### Aim of the exercise
Go line by line through the entries below and copy those containing the string "chevron".

Collected data:
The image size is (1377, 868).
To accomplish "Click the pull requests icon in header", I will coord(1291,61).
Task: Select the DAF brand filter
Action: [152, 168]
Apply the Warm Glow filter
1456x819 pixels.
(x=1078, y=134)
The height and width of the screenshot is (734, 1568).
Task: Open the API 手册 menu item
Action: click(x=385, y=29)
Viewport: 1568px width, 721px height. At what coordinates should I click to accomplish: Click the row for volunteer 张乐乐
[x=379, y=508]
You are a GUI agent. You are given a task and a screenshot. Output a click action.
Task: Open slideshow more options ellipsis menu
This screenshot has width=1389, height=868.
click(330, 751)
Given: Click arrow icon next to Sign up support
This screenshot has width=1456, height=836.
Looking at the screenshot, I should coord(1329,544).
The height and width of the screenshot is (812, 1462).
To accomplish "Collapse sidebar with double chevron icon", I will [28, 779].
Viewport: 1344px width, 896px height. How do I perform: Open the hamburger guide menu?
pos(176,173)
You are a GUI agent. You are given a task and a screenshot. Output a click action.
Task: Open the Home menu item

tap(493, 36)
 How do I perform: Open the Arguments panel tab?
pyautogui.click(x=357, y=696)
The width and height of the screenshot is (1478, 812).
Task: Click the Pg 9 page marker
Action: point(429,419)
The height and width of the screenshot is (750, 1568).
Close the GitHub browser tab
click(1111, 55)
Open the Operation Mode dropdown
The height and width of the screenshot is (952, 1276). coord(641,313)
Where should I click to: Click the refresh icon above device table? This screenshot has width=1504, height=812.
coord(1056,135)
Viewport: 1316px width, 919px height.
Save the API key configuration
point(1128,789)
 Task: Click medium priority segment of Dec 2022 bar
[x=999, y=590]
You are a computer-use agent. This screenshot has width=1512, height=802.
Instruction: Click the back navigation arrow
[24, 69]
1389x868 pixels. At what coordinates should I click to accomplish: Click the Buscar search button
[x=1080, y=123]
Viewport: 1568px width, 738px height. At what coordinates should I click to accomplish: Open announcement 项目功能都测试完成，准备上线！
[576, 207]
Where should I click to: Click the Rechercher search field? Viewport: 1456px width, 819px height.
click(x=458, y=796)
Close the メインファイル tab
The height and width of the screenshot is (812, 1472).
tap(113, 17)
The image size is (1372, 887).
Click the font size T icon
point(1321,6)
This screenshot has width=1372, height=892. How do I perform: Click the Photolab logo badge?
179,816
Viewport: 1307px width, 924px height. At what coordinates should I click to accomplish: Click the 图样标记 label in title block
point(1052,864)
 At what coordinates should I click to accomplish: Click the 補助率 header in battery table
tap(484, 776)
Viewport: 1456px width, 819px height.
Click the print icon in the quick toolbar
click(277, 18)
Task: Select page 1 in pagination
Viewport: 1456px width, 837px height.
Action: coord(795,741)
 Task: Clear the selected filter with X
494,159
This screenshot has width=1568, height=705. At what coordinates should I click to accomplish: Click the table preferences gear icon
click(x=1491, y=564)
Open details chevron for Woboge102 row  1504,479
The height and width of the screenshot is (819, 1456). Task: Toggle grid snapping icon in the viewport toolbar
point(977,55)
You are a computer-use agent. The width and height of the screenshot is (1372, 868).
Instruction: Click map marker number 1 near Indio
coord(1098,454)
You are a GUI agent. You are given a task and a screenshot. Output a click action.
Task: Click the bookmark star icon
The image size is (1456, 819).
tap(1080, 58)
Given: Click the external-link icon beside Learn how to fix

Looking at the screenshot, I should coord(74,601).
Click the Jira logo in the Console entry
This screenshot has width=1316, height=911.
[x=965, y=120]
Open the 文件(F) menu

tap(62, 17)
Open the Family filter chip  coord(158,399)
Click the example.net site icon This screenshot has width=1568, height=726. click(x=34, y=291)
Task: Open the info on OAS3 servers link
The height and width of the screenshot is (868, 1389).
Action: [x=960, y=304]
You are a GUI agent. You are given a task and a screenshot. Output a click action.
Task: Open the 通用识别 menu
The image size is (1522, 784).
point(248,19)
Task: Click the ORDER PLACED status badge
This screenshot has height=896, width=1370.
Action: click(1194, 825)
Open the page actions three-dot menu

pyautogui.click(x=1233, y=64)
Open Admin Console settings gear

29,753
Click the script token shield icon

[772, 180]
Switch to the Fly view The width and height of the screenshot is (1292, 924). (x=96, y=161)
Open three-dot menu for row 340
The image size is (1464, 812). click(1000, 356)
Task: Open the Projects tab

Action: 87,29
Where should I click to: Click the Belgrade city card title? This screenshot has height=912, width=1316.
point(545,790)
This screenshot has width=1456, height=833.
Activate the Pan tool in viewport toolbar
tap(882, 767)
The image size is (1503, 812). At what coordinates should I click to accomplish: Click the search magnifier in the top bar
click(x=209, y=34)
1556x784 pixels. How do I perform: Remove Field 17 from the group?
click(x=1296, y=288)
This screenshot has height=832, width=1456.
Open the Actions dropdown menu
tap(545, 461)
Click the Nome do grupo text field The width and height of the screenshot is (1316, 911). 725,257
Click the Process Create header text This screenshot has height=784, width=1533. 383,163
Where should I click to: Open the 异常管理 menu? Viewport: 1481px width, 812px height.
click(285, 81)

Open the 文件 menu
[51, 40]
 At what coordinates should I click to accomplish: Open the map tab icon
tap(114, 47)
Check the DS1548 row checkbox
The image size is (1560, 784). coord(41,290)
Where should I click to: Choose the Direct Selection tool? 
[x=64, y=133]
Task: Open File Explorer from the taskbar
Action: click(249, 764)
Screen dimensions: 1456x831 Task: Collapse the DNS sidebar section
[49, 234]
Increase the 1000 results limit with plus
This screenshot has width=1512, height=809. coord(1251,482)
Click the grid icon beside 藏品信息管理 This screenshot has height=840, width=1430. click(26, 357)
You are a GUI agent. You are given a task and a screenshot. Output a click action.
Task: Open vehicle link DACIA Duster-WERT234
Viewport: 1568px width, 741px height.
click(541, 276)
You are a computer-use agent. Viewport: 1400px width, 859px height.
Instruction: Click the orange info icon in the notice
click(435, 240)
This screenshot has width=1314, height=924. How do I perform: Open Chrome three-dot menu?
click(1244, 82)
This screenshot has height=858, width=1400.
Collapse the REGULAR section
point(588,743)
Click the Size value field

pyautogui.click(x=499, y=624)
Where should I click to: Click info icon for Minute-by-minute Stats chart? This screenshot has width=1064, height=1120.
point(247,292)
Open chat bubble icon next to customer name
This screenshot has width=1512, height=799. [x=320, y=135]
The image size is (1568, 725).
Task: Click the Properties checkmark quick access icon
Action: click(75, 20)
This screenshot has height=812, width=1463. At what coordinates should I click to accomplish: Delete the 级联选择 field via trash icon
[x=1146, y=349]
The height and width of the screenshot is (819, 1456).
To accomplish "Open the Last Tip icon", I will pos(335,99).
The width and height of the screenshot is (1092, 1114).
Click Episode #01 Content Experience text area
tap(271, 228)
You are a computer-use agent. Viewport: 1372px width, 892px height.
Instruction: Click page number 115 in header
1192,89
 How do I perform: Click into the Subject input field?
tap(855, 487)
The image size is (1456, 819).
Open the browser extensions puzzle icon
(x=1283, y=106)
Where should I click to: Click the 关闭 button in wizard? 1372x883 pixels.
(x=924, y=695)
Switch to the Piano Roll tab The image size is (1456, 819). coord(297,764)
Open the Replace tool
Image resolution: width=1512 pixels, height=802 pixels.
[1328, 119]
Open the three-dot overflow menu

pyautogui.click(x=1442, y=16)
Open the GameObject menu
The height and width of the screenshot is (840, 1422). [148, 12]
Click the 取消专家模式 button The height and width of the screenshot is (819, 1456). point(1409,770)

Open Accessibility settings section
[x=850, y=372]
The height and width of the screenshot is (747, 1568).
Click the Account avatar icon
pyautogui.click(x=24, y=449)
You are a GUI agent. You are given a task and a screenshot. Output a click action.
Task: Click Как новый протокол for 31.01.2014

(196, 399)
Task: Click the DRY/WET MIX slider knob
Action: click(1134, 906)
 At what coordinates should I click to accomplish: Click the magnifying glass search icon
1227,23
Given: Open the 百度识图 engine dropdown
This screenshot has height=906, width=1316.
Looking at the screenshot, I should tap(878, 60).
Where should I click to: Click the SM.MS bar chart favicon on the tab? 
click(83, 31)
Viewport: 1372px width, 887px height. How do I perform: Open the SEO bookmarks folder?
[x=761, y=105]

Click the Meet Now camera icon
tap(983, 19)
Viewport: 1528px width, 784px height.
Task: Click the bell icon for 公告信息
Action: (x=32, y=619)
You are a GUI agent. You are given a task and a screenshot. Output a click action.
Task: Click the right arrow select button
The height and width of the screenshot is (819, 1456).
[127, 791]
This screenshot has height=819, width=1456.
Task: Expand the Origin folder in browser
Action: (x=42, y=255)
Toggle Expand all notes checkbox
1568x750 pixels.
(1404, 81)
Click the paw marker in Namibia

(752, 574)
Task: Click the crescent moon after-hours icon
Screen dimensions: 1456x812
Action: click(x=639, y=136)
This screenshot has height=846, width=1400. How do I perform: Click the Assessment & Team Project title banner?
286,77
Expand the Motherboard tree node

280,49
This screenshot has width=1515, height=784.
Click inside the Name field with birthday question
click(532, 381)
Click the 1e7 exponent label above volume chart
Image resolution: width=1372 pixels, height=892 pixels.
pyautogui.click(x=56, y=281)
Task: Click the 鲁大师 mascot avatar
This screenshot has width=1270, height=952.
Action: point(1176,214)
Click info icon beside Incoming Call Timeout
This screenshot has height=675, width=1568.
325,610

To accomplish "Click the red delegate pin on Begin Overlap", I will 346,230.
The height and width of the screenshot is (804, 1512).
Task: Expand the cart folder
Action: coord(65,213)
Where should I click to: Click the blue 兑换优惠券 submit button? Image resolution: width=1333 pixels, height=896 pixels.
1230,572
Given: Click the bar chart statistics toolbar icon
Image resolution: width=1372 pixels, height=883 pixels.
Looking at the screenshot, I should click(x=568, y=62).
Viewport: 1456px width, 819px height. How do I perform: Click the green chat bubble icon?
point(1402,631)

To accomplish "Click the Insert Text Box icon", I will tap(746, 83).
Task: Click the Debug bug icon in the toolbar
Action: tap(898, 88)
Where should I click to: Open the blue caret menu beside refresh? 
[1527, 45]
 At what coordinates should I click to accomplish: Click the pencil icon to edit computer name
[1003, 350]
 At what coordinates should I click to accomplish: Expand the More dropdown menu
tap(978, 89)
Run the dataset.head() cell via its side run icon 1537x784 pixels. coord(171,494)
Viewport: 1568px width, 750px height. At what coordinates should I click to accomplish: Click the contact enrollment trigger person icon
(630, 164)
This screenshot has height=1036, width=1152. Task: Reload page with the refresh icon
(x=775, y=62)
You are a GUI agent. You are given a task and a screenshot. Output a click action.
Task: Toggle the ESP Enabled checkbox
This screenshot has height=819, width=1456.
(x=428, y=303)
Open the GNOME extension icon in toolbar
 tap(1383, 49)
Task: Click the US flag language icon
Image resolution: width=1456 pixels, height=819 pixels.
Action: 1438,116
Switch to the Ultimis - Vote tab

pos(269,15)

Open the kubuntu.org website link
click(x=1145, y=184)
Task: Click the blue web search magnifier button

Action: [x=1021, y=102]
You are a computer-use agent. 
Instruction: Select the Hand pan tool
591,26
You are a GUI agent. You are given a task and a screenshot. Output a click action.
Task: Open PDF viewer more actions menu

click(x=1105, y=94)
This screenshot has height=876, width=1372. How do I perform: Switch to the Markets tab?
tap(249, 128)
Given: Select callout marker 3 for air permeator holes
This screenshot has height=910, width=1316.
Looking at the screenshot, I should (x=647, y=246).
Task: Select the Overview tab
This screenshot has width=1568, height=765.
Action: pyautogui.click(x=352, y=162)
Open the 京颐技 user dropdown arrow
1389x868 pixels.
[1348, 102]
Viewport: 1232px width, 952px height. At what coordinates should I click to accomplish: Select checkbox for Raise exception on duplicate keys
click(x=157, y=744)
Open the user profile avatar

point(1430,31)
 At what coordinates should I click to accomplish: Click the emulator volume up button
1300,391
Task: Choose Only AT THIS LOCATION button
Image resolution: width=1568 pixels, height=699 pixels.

### Answer space
To accomplish "Collapse sidebar with double chevron icon", I will [28, 779].
Open details chevron for Woboge102 row  1504,479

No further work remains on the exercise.